When engaging in insults, don’t go for the low-hanging fruit. (You may bat at the low-hanging fruit of a human male for amusement, however.) You want to pick up on aspects of the human that he or she feels self-conscious about, and land your digs accordingly. Humans are always worrying about their bodies, probably because they are not permanently clad in a luxurious coat of fur. Go for the small stuff. A slight cellulite dimple on an otherwise svelte frame, that one nearly-crooked tooth in an otherwise perfect smile. These are excellent fodder for a backhanded compliment. Or you can go straight for the gut and recommend a great personal trainer/orthodontist.
Put-downs are fun, but there are only so many times you can imply that someone is a fly on the most dried-up turd in your litter box. When engaging in verbal warfare, you have to get psychological. Does your human feel inadequate because he makes less money than his mate? Go for it. The more buried the nerve, the better it feels when you dig your claws into it.
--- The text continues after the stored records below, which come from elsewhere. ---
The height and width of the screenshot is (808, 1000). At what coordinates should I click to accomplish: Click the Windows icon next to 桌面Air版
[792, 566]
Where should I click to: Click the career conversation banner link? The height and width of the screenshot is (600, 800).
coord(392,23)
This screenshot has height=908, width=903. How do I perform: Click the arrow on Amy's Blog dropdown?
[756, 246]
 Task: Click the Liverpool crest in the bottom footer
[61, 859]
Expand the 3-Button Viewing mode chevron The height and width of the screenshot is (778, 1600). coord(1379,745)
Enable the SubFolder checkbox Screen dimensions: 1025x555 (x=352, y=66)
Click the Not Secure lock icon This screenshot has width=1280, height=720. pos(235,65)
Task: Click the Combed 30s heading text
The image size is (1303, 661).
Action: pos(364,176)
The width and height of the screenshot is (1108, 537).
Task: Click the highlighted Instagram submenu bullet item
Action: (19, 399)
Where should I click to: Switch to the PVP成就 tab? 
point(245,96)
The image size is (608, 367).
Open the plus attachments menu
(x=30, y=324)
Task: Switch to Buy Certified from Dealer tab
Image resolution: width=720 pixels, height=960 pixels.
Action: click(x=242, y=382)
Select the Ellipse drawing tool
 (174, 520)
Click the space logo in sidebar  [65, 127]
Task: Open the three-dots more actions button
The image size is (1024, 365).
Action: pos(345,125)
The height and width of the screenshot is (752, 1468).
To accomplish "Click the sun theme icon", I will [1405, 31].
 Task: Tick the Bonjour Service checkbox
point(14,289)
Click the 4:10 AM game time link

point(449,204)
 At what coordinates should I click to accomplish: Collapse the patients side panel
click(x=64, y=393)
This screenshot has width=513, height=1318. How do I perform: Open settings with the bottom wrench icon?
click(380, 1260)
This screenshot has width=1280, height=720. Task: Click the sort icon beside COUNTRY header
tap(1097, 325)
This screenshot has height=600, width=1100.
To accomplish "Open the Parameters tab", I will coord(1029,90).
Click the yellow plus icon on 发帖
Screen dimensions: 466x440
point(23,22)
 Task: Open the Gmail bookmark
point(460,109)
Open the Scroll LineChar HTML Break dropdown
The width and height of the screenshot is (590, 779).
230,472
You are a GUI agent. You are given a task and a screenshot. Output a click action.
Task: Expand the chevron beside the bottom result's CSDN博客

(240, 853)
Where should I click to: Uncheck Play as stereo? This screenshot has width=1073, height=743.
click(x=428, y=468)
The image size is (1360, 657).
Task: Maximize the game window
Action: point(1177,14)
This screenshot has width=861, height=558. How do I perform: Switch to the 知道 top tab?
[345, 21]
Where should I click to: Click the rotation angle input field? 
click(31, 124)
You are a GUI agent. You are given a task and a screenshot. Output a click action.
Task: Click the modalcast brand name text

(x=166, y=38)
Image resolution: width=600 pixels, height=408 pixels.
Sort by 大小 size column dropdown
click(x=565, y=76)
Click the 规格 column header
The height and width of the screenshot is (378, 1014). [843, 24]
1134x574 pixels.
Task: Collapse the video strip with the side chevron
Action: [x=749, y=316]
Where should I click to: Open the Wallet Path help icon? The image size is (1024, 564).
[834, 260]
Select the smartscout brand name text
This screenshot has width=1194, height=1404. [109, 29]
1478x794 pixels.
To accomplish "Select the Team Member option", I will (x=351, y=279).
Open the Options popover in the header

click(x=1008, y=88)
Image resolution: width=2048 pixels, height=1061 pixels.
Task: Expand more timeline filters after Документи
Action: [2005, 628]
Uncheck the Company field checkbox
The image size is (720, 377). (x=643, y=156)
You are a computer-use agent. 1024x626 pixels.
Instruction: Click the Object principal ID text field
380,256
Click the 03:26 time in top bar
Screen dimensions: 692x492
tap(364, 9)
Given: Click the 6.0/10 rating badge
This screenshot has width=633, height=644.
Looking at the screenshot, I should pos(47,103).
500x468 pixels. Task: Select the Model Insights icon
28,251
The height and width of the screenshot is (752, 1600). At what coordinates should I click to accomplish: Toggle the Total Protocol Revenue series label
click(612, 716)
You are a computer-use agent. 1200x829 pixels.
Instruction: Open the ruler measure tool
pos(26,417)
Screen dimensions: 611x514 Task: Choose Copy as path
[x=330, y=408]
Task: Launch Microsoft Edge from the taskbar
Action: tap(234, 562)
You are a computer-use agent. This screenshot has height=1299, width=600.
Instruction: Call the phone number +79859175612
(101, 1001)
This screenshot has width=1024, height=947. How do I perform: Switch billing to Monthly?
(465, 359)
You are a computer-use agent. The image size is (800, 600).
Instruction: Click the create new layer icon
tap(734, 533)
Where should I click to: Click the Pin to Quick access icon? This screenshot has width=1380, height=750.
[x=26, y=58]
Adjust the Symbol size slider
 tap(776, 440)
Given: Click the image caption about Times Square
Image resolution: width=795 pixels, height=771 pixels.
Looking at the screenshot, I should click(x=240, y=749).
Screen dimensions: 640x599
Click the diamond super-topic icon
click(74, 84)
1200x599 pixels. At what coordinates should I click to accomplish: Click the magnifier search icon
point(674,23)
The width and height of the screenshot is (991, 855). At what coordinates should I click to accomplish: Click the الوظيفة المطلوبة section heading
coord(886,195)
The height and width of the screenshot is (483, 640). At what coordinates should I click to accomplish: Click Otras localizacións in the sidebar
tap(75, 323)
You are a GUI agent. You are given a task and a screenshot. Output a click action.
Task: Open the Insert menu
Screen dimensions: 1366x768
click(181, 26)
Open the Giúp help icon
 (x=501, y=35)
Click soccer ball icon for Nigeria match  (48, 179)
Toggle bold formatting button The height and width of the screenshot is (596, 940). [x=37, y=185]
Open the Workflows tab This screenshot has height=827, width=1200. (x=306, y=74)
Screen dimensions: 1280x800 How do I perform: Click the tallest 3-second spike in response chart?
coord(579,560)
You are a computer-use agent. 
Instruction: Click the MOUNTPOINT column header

If verbal intimidation doesn’t work, try sleep deprivation. This is how your military cracks hardened terrorists, so imagine how effective it could be on your friend’s unsuitable new boyfriend. You can covertly steal his phone and enable push notifications for every single app. Or you can blast terrible music from a neighboring room or window. I hear the CIA currently favors “Call Me Maybe,” but pretty much anything will work if it’s repeated often enough. I prefer to bite the offending human during his slumbering hours, but that may not be your style. Now just sit back and watch the tears roll. And congratulate yourself. You worked hard for this.